## Exercise directions
Copy the stretch of the Ebola essay below from "The first thing" to "being rationally cautious?", keeping every word and mark unchanged.

## Selected excerpt
═══

“Aren’t you afraid of getting Ebola?” Almost everybody I told about my upcoming trip to Morocco was asking this very question. People were shocked and wore looks of worry and confusion as if I was taking an extreme and unnecessary risk. For me, this panic seemed a bit extreme. Yes, I was travelling to Africa where the Ebola epidemic was located, but Morocco did not have a single case of this disease and it is far away from the infected region.

Unfortunately, my Ebola grievances did not end here. The day before flying home from Morocco, where unsurprisingly I did not contract Ebola, I had a bad tagine and, to put it lightly, began to experience some unpleasant stomach pains. The flight attendants seemed convinced that I had Ebola and continued to ask me if I was experiencing a fever or any other Ebola-like symptoms. This questioning ended with them asking if I would rather get off the plane, to which I politely declined. While I understand the need to be cautious, I think there is a fine line between rational and irrational fear.

The Ebola-caused hysteria that was engulfing America a few months ago,appeared to me to be crossing this line. During this time, it felt like every Ebola-related news article was calling for an increase in quarantines. From Oklahoma, where a teacher was placed into quarantine after a trip to Ebola-free Rwanda, to Meadowside Elementary in Connecticut, where are girl couldn’t go to school because she was Nigerian, it seemed as if everybody was struck by this quarantine-craze. To those of you who were sucked in by the media into supporting these isolationist policies, I would suggest you take a moment to reassess the situation. These measures introduced to quarantine individuals who were of almost no threat to our society were unnecessary and irrational. I am not arguing that all quarantines and safety measures are bad, but there is an extreme difference between quarantining an aid worker with Ebola-like symptoms and not allowing a Nigerian girl to go to school.

The first thing everybody who doesn’t agree with me should do is look at a map. The region infected by Ebola is less then two percent of the entire continent of Africa, whichcontains about twenty percent of the world’s land mass and is bigger then the US, Europe, Argentina, China, and India combined. The teacher who travelled to Rwanda was 2,846 kilometers away from the affected region, which is greater than the distance between New York and L.A. Therefore, quarantining the teacher is like if the French didn’t allow a New Yorker into Paris because of an outbreak of the swine Flu in Los Angeles. Would you call that being rationally cautious?

Many, including the 69% of NewJerseyans who approved of Chris Christie quarantining aid worker, KaciHickox, may argue that even though the precautions may be extreme, it is better to be safe than sorry. But there is a reason why the CDC categorizes the risk of an outbreak as very low. The Ebola virus is not very contagious and can only be transmitted through contact with bodily fluids of an infected person. This is problematic for Western Africa, which, for the most part, does not have a sanitation system, and thus has no easy way to remove contaminated waste. The US, on the other hand, has a very sophisticated sanitation system, that makes it very unlikely that someone would ever come into contact with infected human feces.

═══

## Data extract
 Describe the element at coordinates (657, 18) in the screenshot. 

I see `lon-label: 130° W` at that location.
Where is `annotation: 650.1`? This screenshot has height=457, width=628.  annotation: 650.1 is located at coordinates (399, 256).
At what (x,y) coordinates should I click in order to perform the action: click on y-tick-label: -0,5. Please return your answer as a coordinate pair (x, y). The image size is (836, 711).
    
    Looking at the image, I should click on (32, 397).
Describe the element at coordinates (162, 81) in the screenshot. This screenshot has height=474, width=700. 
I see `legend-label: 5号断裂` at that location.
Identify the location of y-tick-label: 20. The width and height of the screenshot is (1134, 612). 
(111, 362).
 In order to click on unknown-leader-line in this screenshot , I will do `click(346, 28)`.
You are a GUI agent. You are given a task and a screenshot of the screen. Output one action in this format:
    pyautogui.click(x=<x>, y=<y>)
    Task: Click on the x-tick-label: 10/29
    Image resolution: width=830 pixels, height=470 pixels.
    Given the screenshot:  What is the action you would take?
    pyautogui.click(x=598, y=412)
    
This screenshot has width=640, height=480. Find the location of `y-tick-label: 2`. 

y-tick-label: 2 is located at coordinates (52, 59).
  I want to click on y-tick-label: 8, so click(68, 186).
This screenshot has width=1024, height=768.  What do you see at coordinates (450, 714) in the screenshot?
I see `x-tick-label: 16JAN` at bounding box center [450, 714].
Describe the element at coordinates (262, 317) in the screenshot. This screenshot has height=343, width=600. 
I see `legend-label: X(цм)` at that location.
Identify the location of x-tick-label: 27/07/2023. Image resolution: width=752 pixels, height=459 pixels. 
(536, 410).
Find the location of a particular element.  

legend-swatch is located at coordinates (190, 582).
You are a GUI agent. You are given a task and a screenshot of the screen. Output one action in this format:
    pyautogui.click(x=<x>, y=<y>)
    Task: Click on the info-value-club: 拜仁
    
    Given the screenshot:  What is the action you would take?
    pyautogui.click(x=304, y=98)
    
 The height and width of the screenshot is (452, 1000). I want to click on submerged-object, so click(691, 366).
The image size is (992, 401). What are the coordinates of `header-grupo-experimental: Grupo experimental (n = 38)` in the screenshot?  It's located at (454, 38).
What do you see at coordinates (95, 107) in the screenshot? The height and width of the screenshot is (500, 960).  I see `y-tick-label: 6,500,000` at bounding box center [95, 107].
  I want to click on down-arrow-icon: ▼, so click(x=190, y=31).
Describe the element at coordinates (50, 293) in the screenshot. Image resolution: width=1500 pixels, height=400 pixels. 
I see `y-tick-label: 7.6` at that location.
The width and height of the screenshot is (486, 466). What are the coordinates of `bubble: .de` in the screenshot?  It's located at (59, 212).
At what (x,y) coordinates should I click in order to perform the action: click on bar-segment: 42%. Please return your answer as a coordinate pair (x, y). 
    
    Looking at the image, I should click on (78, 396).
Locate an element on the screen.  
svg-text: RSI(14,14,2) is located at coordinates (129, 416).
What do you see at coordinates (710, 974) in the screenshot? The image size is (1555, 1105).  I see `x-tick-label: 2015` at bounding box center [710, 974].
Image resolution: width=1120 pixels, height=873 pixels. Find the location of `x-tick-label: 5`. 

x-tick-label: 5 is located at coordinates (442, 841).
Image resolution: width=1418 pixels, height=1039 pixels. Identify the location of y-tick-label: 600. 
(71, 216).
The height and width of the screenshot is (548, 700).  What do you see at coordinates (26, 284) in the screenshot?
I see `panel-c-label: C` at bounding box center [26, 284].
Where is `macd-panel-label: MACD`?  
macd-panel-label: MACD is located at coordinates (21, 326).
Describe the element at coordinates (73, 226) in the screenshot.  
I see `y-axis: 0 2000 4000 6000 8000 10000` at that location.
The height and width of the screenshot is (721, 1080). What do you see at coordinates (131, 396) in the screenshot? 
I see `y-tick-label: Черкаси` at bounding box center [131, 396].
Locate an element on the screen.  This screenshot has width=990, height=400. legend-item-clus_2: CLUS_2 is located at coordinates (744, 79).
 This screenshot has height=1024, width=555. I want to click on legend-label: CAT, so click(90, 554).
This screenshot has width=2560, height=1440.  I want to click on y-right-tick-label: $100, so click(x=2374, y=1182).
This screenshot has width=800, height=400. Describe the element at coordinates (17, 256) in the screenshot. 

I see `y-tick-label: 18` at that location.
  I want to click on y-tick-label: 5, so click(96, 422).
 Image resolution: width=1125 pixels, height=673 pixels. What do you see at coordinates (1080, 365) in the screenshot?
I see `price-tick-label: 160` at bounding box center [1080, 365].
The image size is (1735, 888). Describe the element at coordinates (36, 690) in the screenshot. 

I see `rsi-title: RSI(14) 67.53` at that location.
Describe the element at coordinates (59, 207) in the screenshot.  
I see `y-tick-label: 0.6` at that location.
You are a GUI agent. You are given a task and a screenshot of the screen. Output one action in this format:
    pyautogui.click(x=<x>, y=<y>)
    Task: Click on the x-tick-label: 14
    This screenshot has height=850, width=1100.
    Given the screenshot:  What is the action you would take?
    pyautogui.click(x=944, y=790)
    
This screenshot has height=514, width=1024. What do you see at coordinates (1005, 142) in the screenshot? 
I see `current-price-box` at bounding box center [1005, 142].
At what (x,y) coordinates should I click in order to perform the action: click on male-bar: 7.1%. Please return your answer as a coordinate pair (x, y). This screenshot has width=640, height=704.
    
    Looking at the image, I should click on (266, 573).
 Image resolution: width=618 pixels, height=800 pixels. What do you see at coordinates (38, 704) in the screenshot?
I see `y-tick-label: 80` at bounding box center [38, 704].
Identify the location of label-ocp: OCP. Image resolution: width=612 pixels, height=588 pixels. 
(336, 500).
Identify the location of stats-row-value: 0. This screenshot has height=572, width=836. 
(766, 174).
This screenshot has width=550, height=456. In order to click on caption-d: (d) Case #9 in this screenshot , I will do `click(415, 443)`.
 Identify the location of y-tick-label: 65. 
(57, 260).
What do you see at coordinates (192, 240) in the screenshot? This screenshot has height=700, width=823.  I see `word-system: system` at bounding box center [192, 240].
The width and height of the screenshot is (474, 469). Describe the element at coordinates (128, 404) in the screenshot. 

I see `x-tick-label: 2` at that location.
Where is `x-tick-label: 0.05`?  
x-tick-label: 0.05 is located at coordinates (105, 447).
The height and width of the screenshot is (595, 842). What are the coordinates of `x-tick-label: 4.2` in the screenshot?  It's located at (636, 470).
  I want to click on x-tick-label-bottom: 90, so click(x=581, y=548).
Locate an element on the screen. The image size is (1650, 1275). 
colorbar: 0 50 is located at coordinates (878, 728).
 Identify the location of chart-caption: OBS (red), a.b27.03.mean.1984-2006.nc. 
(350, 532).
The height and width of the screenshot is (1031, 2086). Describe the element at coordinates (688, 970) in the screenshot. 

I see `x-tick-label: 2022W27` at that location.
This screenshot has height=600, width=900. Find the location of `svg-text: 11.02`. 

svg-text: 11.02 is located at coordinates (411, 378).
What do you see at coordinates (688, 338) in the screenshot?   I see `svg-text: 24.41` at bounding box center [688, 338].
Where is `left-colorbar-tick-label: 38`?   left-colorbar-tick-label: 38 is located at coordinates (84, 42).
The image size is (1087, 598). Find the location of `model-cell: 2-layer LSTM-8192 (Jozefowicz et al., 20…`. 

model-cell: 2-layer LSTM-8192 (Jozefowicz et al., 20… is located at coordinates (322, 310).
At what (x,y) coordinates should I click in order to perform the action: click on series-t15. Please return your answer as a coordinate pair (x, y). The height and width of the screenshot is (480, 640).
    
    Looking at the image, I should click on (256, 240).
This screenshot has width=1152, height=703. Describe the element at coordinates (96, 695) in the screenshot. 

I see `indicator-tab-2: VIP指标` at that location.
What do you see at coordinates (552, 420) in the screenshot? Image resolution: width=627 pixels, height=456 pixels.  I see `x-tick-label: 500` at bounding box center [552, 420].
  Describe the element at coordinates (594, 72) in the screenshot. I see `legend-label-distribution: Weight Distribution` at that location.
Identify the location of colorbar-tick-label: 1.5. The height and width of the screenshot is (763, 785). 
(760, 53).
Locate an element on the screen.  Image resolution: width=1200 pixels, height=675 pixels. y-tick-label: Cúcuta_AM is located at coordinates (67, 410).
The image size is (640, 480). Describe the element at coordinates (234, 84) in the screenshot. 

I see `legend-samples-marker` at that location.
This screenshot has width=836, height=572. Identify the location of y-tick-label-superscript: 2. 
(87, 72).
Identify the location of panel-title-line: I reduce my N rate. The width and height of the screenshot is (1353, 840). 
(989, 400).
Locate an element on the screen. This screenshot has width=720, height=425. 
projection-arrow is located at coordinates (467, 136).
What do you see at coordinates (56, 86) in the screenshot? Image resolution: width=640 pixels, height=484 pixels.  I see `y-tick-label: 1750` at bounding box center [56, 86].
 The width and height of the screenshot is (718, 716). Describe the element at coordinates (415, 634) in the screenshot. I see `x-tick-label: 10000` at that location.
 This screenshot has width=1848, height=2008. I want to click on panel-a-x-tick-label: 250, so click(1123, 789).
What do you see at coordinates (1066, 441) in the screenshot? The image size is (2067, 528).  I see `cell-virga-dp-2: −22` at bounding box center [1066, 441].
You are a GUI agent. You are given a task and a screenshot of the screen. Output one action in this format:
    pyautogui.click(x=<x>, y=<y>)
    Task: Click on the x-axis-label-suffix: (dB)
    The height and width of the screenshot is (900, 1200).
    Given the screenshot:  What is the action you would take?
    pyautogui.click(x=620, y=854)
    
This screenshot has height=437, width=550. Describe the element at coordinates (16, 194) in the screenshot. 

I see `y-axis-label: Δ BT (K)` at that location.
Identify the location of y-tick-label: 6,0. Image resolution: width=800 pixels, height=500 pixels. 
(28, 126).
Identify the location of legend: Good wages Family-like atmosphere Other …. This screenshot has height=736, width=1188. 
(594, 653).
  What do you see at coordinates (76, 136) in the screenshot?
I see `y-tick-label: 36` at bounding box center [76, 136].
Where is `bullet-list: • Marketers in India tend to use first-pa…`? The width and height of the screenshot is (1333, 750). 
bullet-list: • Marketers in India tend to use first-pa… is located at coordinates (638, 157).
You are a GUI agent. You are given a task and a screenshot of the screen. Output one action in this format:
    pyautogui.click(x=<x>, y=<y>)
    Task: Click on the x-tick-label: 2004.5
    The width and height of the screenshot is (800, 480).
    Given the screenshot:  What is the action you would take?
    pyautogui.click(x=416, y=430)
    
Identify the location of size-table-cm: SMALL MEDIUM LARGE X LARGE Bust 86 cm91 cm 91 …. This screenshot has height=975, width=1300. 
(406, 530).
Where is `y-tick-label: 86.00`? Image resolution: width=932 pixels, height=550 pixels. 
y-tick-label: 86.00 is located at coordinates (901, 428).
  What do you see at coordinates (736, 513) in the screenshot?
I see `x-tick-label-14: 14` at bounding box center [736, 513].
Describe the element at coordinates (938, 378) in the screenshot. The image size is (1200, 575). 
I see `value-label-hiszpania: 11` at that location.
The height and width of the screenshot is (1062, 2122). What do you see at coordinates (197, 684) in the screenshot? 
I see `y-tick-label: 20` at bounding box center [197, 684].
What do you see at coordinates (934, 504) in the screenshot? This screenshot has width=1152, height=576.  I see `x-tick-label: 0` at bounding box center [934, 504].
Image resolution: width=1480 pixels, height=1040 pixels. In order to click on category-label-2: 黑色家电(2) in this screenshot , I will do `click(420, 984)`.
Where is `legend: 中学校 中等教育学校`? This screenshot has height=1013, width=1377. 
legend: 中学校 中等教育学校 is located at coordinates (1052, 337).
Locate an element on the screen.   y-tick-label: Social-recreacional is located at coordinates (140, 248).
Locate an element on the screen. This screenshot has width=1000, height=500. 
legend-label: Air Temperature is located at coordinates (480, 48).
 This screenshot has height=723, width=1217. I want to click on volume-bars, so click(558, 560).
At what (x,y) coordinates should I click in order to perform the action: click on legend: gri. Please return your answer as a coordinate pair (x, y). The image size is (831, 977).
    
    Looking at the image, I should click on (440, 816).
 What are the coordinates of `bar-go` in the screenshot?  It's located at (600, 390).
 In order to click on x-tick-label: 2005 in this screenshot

═══

## Answer to this problem
The first thing everybody who doesn’t agree with me should do is look at a map. The region infected by Ebola is less then two percent of the entire continent of Africa, whichcontains about twenty percent of the world’s land mass and is bigger then the US, Europe, Argentina, China, and India combined. The teacher who travelled to Rwanda was 2,846 kilometers away from the affected region, which is greater than the distance between New York and L.A. Therefore, quarantining the teacher is like if the French didn’t allow a New Yorker into Paris because of an outbreak of the swine Flu in Los Angeles. Would you call that being rationally cautious?